Hi 'John' I'm not sure I follow your point about housing waiting lists, the lack of social housing in this country is a disgrace, but is an entirely different issue because asylum seekers aren't eligible for council housing or homeless hostels.
I also don't know which countries you had in mind when you talk about a 'zero tolerance policy' - the claim that Britain is a 'soft touch' and is somehow taking more than it's fare share of refugees, is a really common one, but just doesn't stand up to scrutiny.
The vast majority of people fleeing persecution don't even cross an international border - according to the UNHCR, in 2008 there were 26 million of these internally displaced people.

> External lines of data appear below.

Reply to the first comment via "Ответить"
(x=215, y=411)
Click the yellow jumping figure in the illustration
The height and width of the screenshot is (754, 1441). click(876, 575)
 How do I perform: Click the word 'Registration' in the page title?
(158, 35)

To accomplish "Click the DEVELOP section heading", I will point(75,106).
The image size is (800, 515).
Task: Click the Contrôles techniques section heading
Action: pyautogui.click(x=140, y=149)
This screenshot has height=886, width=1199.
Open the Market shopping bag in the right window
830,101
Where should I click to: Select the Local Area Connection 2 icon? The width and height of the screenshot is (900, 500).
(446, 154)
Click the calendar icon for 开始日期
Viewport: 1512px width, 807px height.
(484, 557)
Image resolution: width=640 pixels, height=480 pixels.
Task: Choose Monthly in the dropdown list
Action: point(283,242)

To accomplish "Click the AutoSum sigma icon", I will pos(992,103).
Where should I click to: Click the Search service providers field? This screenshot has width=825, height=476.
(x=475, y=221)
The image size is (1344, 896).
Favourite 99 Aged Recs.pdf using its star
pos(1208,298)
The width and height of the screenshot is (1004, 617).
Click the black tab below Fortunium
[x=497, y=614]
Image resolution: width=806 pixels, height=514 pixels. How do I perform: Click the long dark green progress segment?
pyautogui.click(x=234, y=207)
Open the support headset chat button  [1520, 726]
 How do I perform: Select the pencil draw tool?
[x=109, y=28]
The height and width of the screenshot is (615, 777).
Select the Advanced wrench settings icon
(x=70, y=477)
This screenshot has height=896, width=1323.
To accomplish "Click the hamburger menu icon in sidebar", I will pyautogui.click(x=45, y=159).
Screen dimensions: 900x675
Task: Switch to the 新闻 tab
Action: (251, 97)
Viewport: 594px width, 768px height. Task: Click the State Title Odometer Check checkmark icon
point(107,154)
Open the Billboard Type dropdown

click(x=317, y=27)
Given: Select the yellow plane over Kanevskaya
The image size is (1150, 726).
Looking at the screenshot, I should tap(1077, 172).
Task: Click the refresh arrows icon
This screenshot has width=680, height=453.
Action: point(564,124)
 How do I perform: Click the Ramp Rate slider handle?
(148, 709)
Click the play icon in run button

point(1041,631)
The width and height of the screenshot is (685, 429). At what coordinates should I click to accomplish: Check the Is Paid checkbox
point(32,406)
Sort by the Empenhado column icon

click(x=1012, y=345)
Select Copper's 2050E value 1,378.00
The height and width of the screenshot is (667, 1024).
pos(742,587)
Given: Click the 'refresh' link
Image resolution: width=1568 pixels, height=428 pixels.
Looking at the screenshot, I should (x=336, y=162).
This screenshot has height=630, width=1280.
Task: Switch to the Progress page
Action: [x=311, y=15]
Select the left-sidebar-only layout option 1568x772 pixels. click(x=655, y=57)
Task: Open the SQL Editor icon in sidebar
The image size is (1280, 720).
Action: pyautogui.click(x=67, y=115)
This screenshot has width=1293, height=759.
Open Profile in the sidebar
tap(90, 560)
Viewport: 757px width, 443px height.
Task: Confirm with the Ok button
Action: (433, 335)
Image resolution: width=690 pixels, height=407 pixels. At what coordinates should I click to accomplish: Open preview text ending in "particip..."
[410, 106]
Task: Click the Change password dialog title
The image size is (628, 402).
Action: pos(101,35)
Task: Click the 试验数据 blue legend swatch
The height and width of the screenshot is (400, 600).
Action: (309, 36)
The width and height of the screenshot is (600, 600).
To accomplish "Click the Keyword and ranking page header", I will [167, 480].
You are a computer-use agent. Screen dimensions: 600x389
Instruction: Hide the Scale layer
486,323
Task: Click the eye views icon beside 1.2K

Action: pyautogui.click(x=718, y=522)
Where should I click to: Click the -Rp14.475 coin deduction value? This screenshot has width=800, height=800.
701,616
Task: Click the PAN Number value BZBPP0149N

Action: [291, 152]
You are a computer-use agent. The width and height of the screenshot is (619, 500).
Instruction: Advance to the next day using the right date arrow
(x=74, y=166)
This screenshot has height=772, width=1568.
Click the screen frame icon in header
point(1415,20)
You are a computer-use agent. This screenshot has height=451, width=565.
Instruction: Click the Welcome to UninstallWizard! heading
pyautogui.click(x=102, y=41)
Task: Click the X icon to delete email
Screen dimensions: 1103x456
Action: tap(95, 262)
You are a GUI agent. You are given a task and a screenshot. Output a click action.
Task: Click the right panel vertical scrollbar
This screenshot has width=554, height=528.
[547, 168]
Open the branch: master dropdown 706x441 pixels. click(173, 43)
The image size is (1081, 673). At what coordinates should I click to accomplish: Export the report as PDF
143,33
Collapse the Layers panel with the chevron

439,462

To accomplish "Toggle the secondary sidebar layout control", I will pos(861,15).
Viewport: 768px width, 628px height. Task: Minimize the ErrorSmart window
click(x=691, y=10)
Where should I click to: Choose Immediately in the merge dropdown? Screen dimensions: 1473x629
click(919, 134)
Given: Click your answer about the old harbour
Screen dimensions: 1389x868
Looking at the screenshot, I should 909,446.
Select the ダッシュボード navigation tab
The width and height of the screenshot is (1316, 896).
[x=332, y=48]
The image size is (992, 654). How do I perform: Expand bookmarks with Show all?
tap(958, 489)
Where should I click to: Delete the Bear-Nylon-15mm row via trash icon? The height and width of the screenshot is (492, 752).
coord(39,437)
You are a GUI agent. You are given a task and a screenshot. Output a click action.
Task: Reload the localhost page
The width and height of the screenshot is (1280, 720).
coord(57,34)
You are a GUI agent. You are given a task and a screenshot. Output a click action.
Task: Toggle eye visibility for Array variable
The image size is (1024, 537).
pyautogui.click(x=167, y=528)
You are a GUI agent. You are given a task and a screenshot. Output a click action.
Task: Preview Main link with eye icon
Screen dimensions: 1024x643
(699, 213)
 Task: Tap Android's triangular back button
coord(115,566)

You ask why David came to this country, but the vast majority of people like David from DRC don't come to the UK. The DRC is in the top ten countries in the world for numbers of internally displaced people, and of those who do cross an international border, most don't get further than a neighbouring country - 20 per cent of the world's 10.5 million refugees are in Africa.
In contrast, in 2008, there were 25,930 applications for asylum in the UK - to put that into perspective, that's 13 per cent of the total numbers of asylum seekers into the EU, and we are ranked 13th in the EU for asylum seekers per head of population. It seems that, far from others having a 'zero tolerance' policy, other countries have far more refugees than the UK.
I'm not sure your idea of not taking any more asylum seekers for the next twenty years is very sensible either. Firstly, usually refugees are only initially given leave to remain in the country for five years - not permanently. Secondly we have a treaty obligation under the UN Convention on the Status of Refugees - 147 countries worldwide are signatries to the Convention , flippin' Norah, John, even North Korea is a signatory! Are you seriously suggesting that we cede the moral high ground to North Korea!
Asylum policy is a really contentious area and so it's really imortant to ensure that opinions are based on facts, I firmly believe that if the general public were aware of the reality behind the tabloid headlines, we would be having a very different debate. Thanks for the article - it's good to know that inside Housing is covering these kinds of stories which have been ignored by many other newspapers.